Forex news March 23, 2015 US edition:
- February 2015 US CPI 0.0% vs -0.1% exp y/y
- Real weekly earnings -0.1% vs +1.2% prior m/m
- US Feb new home sales 539K vs 464K expected
- March 2015 US Richmond Fed manufacturing index -8 vs +3 exp
- US Markit manufacturing PMI 55.3 vs 54.6 exp
- January 2015 US FHFA HPI 0.3% vs 0.5% exp m/m
- March 2015 US Philly Fed non-manufacturing business survey 48.8 vs 46.9 prior
- Fed's Bullard doesn't understand negative bond yields
- US sells 2-year notes at 0.598% vs 0.600% WI
- Gold up $3.80 to $1193
- WTI crude up 20-cents to $47.65
- API crude oil inventories +4.8m barrels
- S&P 500 down 13 points to 2091.50
- CHF leads, GBP lags
The market wasn't sure what to do with the CPI data at first. The US dollar went higher on the headline, then down on wage growth and then higher again. Other headlines, including the blockbuster home sales numbers, had only a limited effect.
EUR/USD rose above 1.01025 on the wage inflation fears but it only held there for a few minutes before reversing and eventually falling to a session low of 1.0891. Options at 1.0900 may have kept downward pressure on. After Europe clocked off it got very quick in consolidation around 1.0925.
USD/JPY similarly hit a session low of 119.22 on the CPI numbers then stormed to 119.70. A second push fizzled just ahead of 120.00. Afterwards, weakness in stock markets sparked a bit of a turnaround and it fell to 119.60. Last at 119.73.

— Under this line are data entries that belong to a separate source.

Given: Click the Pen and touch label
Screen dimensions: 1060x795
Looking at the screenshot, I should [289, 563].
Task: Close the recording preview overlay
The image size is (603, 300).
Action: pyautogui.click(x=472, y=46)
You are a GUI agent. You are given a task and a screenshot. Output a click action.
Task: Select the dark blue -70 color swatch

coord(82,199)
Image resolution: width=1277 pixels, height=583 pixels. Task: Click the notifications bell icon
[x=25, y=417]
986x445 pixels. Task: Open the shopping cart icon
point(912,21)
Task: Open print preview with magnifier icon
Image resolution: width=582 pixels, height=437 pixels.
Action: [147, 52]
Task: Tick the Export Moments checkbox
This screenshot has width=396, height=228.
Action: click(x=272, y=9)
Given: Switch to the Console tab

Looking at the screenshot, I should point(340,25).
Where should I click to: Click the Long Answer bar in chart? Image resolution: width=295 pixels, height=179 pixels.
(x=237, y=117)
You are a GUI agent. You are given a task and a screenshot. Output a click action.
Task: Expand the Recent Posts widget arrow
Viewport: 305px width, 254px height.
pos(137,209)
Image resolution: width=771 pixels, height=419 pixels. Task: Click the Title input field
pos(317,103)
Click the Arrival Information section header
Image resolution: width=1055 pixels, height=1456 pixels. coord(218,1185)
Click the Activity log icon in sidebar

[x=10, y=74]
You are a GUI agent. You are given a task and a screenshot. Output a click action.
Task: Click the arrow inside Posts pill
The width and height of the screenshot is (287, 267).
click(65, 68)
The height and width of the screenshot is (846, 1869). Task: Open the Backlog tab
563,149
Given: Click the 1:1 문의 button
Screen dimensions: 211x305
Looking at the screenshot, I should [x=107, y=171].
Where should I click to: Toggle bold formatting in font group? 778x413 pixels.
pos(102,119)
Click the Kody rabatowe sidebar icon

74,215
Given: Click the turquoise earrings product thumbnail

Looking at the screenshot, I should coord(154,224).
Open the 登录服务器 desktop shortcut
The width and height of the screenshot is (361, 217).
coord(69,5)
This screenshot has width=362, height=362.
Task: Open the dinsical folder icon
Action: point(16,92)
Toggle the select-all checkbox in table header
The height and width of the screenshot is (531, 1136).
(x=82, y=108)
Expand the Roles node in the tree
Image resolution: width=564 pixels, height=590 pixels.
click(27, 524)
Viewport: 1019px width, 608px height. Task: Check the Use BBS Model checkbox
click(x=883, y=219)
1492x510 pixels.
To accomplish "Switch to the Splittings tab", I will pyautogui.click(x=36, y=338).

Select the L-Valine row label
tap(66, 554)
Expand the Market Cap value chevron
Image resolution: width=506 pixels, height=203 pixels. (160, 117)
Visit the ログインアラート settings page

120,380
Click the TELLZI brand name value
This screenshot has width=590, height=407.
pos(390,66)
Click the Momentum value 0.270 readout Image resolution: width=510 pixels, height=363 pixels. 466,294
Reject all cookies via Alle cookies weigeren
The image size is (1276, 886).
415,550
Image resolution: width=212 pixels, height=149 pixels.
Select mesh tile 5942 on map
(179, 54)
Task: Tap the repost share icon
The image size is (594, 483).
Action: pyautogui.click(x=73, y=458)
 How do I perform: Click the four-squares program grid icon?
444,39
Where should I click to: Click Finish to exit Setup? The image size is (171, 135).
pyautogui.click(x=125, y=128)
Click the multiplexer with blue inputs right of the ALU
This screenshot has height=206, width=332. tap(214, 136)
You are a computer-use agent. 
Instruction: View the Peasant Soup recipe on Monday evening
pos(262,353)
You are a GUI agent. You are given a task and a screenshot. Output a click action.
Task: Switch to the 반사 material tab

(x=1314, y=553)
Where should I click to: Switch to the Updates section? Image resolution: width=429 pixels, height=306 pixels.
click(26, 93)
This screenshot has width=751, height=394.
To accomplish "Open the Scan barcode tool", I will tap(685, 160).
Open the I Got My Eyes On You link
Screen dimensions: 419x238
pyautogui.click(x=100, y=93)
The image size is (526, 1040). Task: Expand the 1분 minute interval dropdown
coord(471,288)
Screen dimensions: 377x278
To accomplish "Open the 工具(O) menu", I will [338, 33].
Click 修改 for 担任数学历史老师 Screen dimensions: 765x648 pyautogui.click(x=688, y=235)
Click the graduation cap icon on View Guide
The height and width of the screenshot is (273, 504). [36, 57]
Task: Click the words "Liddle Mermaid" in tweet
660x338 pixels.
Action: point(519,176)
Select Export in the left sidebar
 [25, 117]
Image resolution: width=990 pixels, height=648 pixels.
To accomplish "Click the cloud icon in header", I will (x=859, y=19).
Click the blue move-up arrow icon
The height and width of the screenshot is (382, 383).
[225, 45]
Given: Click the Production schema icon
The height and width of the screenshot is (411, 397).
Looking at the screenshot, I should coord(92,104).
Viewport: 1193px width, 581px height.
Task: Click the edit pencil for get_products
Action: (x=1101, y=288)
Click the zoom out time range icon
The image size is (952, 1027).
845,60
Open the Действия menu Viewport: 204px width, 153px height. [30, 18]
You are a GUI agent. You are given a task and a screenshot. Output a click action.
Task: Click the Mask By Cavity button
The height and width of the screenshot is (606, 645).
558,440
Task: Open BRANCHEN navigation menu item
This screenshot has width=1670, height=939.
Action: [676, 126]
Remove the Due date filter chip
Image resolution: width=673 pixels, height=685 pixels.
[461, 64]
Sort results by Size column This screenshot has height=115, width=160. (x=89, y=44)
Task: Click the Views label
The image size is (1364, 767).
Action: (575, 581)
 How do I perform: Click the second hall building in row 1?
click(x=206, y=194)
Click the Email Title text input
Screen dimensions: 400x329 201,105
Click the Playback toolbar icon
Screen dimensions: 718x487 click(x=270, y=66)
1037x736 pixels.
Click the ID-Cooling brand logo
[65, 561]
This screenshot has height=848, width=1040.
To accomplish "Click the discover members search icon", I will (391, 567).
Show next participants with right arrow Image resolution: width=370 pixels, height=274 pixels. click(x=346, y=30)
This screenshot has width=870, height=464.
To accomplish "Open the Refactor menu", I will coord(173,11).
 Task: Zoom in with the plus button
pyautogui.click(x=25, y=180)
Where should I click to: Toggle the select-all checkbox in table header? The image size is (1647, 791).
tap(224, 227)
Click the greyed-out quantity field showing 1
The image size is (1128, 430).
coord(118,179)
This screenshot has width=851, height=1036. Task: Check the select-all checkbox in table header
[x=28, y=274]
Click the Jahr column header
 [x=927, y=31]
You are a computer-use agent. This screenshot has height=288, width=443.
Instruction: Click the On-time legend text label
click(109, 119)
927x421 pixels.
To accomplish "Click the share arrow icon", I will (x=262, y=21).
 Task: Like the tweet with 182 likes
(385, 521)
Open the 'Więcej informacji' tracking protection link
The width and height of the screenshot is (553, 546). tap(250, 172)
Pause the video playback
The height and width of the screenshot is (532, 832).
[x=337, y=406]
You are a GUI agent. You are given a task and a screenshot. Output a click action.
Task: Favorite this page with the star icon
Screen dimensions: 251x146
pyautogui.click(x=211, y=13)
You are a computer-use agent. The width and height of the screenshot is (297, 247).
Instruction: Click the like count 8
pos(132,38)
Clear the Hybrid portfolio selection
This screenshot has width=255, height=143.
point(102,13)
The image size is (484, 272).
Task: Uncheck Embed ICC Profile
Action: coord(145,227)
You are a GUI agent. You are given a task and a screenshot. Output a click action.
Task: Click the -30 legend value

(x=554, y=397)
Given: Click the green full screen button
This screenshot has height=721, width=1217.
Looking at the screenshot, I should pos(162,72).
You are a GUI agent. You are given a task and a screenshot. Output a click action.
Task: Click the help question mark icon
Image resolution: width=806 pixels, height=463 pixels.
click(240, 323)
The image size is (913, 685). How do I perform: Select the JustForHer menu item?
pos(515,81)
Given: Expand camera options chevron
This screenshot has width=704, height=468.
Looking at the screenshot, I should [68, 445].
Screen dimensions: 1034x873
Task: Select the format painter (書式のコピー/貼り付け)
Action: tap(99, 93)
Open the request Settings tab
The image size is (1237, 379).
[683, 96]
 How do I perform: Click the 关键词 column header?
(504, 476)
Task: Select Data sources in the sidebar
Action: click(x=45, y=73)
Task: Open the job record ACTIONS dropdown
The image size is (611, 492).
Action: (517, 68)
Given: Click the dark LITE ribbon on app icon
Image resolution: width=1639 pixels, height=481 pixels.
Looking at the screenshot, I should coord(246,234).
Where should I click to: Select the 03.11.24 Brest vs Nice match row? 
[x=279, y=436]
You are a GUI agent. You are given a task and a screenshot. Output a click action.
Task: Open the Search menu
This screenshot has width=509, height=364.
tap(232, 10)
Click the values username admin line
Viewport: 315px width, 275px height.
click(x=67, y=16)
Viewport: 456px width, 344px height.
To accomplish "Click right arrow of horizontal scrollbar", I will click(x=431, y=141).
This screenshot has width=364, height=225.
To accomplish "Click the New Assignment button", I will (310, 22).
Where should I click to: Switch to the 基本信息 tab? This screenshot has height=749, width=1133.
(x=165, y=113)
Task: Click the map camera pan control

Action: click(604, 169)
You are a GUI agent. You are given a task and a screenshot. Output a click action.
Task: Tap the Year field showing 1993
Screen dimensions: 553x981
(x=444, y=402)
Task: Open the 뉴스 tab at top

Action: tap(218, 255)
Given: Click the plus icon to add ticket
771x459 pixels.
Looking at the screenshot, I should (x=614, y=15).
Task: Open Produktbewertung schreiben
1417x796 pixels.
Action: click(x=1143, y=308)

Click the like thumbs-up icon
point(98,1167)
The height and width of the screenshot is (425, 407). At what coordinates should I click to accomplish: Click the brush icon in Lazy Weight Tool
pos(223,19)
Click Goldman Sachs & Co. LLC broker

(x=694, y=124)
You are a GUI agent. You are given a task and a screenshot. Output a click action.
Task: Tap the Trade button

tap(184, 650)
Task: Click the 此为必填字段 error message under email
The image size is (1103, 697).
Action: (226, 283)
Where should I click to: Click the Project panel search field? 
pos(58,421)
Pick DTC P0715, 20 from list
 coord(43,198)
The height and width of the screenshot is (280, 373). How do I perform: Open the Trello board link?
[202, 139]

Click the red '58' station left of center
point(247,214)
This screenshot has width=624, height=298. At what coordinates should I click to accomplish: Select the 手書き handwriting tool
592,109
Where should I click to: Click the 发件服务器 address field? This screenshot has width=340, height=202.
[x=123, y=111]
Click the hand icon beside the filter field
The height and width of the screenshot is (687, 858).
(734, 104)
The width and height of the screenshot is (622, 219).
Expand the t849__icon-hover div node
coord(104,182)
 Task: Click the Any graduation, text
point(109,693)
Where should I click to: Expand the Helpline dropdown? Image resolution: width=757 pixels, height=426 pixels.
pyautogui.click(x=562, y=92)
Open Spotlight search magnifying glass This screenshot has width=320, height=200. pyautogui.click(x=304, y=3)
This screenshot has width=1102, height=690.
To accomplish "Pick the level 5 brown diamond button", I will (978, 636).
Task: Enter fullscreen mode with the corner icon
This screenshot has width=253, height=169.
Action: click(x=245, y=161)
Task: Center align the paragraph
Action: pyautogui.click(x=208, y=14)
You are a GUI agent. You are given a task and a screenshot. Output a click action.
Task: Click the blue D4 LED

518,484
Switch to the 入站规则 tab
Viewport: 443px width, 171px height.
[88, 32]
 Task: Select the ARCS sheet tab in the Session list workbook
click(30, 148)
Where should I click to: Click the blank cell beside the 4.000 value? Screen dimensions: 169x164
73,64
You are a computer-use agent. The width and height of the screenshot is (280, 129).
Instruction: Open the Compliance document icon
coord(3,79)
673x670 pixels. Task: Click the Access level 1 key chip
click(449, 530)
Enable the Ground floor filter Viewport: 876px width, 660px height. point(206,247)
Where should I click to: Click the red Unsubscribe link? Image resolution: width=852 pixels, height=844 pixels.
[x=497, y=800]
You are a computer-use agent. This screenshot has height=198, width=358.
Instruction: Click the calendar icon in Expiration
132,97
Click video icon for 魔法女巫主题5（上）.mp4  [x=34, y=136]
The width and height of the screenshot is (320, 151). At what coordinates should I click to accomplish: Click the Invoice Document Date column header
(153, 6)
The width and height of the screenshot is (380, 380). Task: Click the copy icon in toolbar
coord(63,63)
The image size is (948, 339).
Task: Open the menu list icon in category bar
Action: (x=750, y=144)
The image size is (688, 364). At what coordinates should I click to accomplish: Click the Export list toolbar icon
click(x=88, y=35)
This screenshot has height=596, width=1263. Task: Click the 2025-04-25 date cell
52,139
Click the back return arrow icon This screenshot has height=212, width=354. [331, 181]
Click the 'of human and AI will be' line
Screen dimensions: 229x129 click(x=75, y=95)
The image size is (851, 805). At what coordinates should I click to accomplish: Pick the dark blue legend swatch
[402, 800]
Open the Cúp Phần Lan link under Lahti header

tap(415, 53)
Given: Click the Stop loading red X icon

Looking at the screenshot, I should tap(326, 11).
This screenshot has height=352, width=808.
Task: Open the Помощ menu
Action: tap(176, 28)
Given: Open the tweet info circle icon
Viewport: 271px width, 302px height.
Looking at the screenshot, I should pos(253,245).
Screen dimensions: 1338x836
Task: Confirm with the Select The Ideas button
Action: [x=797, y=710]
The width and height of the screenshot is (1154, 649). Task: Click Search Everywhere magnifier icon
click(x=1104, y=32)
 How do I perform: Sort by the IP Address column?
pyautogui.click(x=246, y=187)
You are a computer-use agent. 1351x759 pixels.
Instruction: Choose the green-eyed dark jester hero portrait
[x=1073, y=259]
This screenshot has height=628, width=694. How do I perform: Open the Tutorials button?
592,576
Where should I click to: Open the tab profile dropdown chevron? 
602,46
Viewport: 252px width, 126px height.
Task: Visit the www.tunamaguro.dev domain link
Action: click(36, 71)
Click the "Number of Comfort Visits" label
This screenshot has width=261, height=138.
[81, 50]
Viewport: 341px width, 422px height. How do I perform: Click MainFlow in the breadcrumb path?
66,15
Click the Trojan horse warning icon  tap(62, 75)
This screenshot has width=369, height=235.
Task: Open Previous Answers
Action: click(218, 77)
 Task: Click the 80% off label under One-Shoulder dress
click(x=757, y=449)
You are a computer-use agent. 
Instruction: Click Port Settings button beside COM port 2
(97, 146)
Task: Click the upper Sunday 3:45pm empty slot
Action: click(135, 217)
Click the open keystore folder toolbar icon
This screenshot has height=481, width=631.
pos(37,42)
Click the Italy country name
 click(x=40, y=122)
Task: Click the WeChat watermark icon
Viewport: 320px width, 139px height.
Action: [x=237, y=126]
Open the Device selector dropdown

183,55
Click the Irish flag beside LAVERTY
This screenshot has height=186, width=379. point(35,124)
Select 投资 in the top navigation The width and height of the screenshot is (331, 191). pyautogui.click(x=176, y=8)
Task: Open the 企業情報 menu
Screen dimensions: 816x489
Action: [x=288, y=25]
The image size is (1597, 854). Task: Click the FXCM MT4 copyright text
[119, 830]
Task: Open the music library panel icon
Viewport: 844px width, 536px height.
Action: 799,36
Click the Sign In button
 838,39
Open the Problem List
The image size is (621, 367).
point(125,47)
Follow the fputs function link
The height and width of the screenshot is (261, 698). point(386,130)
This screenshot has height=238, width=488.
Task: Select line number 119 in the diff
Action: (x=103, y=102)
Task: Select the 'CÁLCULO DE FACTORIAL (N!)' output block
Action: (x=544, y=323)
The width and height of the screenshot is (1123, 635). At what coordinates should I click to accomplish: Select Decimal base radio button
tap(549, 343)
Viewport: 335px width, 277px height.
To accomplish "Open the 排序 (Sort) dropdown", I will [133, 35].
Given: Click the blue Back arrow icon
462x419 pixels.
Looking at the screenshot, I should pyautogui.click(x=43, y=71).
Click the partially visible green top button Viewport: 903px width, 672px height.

Cable was the laggard of the day on soft UK CPI data. The US inflation report also caused in a 1-cent whipsaw. US traders arrived to 1.4920 and it finished at the lows at 1.4844. YMonday's low of 1.4838 is nearby support.
USD/CAD was mostly a victim of US dollar moves. Oil was higher early in the day and that also contributed to post-CPI selling down to 1.2425 but the pair recovered to finish the day near 1.2500.
AUD/USD spiked on CPI as well, hitting 0.7934 -- the highest since late January but it didn't last and finished flat near 0.7875. Nader Naeimi, a prominent fund manager at AMP Capital, reversed his longstanding short position on the Aussie and now says he expects a 10% surge against the US dollar.